Write the following as a single trigonometric function, assuming that $$\theta$$ is measured in radians:
$$\dfrac {1+\tan \theta }{1-\tan \theta }$$

Answer

**step1** Understanding the problem

The problem asks us to simplify the given trigonometric expression $$\dfrac {1+\tan \theta }{1-\tan \theta }$$ into a single, concise trigonometric function. We are informed that the angle $$\theta$$ is measured in radians.

**step2** Recalling a fundamental trigonometric identity

To simplify this expression, we recall a crucial trigonometric identity: the tangent addition formula. This formula states how to find the tangent of the sum of two angles.
The formula is:
$$\tan(A+B) = \dfrac{\tan A + \tan B}{1 - \tan A \tan B}$$
We also know that a specific constant value for the tangent of a common angle is $$\tan \frac{\pi}{4}$$, which is equal to 1. This value of 1 appears in our given expression.

**step3** Applying the identity to simplify the expression

Let us carefully compare our given expression, $$\dfrac {1+\tan \theta }{1-\tan \theta }$$, with the tangent addition formula.
If we consider $$A = \frac{\pi}{4}$$ and $$B = \theta$$, then substituting these into the tangent addition formula yields:
$$\tan(\frac{\pi}{4} + \theta) = \dfrac{\tan \frac{\pi}{4} + \tan \theta}{1 - \tan \frac{\pi}{4} \tan \theta}$$
Now, we substitute the known value of $$\tan \frac{\pi}{4} = 1$$ into this equation:
$$\tan(\frac{\pi}{4} + \theta) = \dfrac{1 + \tan \theta}{1 - 1 \cdot \tan \theta}$$
Simplifying the denominator, we get:
$$\tan(\frac{\pi}{4} + \theta) = \dfrac{1 + \tan \theta}{1 - \tan \theta}$$
We can observe that this result is precisely the expression provided in the problem.

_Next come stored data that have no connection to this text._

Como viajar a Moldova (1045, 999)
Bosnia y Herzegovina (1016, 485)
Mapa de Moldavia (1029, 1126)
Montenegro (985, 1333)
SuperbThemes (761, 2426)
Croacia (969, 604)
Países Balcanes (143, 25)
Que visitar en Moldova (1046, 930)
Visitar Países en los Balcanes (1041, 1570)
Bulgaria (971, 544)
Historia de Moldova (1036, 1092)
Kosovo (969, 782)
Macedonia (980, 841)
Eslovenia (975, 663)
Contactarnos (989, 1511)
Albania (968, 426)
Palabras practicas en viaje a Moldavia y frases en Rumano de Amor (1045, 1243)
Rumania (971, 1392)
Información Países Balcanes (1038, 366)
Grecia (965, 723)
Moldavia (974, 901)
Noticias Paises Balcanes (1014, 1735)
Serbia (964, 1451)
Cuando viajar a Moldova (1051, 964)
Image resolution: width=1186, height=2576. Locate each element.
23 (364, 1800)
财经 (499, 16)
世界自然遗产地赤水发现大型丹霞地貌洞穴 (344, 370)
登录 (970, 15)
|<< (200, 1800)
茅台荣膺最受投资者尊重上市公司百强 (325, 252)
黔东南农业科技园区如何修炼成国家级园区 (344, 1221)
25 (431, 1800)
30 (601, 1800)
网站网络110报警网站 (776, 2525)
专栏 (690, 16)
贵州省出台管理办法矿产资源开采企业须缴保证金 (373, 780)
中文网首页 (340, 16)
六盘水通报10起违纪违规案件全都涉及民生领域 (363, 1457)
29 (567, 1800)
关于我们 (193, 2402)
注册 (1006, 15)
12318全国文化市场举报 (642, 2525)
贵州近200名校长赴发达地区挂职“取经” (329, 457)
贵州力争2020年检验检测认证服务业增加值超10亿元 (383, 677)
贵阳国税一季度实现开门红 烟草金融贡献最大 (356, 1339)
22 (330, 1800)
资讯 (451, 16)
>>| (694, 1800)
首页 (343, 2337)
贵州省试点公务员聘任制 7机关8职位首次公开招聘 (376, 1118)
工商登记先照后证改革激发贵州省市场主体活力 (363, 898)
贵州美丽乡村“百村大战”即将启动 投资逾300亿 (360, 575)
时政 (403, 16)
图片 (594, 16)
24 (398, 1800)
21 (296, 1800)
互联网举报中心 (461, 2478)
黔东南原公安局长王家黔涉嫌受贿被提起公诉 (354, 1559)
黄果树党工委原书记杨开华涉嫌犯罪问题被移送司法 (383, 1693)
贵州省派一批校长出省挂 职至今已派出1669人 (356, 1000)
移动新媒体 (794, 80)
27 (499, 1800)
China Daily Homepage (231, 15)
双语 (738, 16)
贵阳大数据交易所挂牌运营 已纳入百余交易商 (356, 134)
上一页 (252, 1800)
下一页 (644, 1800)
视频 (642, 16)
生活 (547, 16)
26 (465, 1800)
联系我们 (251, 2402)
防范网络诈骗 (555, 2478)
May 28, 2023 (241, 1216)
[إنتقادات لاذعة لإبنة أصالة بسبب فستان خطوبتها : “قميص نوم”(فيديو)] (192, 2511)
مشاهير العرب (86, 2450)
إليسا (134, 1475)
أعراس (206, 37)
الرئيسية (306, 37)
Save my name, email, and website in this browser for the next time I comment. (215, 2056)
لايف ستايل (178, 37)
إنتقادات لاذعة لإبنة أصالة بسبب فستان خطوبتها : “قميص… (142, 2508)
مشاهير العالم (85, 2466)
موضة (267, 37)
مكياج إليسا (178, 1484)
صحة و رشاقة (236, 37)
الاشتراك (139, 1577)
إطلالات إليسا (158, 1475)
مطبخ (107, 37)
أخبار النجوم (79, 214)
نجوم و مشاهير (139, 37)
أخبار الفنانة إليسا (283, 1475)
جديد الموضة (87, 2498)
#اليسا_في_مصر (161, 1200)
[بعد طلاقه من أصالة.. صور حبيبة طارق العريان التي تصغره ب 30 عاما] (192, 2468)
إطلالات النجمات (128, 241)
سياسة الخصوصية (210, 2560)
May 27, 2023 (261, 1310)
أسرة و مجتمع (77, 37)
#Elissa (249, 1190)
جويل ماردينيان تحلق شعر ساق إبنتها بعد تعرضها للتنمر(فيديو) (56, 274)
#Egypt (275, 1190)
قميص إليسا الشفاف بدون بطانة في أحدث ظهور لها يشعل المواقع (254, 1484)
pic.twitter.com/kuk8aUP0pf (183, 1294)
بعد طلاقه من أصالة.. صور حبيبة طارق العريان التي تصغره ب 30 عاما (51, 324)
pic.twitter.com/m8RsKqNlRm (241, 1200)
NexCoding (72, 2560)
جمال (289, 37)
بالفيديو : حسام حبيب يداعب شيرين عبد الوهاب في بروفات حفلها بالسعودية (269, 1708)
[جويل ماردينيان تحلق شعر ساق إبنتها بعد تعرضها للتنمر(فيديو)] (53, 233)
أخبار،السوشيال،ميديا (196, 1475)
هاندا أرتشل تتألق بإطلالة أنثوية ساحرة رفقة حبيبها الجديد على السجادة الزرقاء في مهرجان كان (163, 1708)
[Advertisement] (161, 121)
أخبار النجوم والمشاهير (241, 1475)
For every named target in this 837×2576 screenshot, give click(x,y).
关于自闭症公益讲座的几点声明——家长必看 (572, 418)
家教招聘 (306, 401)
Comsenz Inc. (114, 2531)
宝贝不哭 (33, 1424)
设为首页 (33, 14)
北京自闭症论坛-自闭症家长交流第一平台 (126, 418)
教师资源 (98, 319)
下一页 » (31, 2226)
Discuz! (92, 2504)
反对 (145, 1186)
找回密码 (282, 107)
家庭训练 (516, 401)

**step4** Stating the simplified single trigonometric function

Through the application of the tangent addition formula, we have determined that the given expression, $$\dfrac {1+\tan \theta }{1-\tan \theta }$$, can be concisely written as a single trigonometric function: $$\tan(\frac{\pi}{4} + \theta)$$.